Should you spend $20 on a single wine glass?

The Wine Experience, Wine — By KF Louis on October 21, 2009 at 12:24 pm

About 8 years ago, I heard the Riedel glassware pitch at a wine tasting event.

Riedel vinum syrahThe marketing professional in me sat skeptical in the back of the room as they told us how every glass in their extensive product line was created to suit the characteristics of a particular wine. They went on about how bowl size and shape matters down to the millimeter and milliliter, as does the edge, because there is an ideal way to lay out wine on the tongue. Ha!

At the end, I stood up and clapped — they had crafted a believable story to justify the purchase of up to 40 different types of glasses starting at $20 each! I then went home to my thick-edged, $3 glass stems and, not knowing what I was missing, loved them for many more years.

Fast forward to 2 years ago. I was sitting in a wine-pairing class in the back of Murray’s Cheese on Bleeker Street in New York. The instructor’s final words to us were: great glassware matters and even more so if you are drinking $10-20 wines.

Hearing this message, my wife went out and bought me my first Riedel stems (red Burgundy and syrah) and we soon decided to do some reasonably scientific tests amongst ourselves and our friends over the next few months.

The results? Astounding. First and foremost, there is a HUGE difference in the nose and flavor of the same wine, served in different glasses. Second, especially with lower-end value wines, thin-edged crystal like Riedel makes wine unquestionably more enjoyable than thicker-edged glass stems.
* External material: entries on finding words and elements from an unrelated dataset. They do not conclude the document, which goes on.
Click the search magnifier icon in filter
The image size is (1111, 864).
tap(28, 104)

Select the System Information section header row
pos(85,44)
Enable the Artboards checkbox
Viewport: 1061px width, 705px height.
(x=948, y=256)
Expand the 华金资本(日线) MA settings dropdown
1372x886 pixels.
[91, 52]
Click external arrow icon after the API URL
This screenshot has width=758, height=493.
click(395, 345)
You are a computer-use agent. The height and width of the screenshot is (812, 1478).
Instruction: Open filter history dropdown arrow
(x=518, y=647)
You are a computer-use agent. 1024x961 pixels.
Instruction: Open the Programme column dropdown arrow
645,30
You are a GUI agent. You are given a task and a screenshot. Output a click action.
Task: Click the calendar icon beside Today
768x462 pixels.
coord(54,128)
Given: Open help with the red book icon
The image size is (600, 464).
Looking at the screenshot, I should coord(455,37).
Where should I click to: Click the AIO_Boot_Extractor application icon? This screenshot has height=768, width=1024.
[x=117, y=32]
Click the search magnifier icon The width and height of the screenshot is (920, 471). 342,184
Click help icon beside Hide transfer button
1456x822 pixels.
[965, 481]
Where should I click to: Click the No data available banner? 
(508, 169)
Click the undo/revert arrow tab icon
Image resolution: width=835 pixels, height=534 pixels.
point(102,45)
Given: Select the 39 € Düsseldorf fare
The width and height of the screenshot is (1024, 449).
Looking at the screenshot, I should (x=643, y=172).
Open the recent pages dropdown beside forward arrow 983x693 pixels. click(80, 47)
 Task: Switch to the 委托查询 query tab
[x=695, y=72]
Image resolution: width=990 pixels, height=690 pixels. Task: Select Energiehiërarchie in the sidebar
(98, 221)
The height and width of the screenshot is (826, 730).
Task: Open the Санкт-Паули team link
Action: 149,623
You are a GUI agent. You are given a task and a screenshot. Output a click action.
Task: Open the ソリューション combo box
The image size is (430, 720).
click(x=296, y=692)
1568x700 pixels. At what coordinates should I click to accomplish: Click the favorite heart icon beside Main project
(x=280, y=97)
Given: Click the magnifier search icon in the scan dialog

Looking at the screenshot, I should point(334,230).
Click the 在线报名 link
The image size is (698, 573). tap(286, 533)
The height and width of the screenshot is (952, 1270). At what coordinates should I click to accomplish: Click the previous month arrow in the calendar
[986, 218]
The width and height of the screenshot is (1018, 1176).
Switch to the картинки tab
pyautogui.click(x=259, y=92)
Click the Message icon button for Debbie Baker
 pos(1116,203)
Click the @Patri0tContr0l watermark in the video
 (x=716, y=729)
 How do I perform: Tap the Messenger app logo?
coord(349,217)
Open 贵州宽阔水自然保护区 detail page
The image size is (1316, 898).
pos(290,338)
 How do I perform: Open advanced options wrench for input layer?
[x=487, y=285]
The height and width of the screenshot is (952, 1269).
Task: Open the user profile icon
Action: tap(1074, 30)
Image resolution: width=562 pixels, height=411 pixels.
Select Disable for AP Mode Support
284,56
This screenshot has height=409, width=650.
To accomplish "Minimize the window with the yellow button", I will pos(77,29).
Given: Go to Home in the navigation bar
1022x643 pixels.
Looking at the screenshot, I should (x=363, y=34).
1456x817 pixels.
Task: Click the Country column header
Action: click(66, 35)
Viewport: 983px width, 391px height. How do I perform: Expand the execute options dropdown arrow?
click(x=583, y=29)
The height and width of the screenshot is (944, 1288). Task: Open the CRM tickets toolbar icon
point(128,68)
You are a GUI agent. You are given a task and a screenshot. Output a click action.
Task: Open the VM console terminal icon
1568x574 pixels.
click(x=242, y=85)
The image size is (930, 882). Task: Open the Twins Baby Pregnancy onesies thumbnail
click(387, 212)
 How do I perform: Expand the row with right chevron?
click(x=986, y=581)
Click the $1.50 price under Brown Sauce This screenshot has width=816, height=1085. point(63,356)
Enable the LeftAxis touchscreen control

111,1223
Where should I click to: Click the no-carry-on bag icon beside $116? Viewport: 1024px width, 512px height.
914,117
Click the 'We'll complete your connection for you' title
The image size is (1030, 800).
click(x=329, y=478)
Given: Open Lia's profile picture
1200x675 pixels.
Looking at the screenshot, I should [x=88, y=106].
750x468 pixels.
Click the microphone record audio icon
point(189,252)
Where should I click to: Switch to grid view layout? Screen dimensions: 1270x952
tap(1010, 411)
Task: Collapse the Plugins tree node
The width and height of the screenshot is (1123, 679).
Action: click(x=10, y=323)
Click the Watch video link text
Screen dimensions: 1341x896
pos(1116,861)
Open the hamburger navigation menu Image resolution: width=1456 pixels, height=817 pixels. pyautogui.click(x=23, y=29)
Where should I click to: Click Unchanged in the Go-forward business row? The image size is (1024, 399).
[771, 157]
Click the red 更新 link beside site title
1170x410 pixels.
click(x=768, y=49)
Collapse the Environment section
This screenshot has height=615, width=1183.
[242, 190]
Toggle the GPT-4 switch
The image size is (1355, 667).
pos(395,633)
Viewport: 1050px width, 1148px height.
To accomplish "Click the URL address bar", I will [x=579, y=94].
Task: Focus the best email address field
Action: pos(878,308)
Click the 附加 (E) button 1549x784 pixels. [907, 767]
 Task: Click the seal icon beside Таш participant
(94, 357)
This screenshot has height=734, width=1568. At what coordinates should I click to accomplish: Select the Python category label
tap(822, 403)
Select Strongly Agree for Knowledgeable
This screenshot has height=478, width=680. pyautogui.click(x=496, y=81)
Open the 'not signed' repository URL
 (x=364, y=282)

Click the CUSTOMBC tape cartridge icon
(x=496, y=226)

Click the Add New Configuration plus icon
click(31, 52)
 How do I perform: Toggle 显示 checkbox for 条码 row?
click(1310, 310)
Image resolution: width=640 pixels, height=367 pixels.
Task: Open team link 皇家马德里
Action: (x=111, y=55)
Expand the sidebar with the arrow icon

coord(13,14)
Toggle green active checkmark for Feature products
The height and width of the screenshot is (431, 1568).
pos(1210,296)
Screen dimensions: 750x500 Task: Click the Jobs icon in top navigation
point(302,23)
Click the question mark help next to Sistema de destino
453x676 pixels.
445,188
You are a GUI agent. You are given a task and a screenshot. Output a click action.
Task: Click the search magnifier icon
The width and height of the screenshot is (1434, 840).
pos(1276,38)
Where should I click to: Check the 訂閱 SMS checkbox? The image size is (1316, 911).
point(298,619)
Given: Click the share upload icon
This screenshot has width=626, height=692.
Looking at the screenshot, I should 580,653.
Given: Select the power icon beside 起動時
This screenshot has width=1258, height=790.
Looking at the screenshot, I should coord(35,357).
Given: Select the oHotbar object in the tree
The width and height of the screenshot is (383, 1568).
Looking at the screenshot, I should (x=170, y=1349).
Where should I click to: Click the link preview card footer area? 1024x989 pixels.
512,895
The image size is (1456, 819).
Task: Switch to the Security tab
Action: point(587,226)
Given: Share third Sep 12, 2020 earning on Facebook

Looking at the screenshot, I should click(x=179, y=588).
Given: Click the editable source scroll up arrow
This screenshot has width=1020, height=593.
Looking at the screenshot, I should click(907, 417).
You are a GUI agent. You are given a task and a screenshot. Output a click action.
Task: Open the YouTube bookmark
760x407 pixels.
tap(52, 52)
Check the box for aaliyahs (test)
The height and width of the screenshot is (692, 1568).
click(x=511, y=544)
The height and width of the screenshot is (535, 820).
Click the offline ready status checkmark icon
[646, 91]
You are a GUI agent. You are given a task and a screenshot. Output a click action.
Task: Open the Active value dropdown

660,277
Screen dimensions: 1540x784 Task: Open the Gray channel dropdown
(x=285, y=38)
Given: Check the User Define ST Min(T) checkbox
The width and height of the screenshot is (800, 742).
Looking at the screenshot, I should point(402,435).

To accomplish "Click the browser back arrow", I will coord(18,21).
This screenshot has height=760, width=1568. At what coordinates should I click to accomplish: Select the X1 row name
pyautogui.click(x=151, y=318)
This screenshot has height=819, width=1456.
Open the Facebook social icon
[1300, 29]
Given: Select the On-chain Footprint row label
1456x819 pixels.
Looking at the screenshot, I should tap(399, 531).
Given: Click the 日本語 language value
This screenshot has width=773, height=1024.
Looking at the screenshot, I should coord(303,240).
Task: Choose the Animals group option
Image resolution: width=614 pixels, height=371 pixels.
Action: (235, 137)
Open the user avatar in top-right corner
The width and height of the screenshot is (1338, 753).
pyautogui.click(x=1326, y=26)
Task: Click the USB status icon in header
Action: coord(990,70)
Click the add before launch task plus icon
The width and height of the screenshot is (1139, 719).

Finally, 90% of tasters preferred pinot noir served in a pinot noir glass, a syrah in a syrah glass, etc. Cabernet served in a pinot glass was just not as tasty to most folks.

So…my skepticism now aside, I can say that Riedel is right and believe that most wine enthusiasts should order them. And if not Riedel, any other fine wine glass manufacturer (Spiegelau, etc.) will do.

Before these trials, I would have never been able to justify $20+ on a single stem of glassware. But today, we have about 30 of them at home. And best yet, Riedel crystal is much more durable than cheaper glass, ergo, we have not broken a stem during standard “dinner party” usage in over 2 years.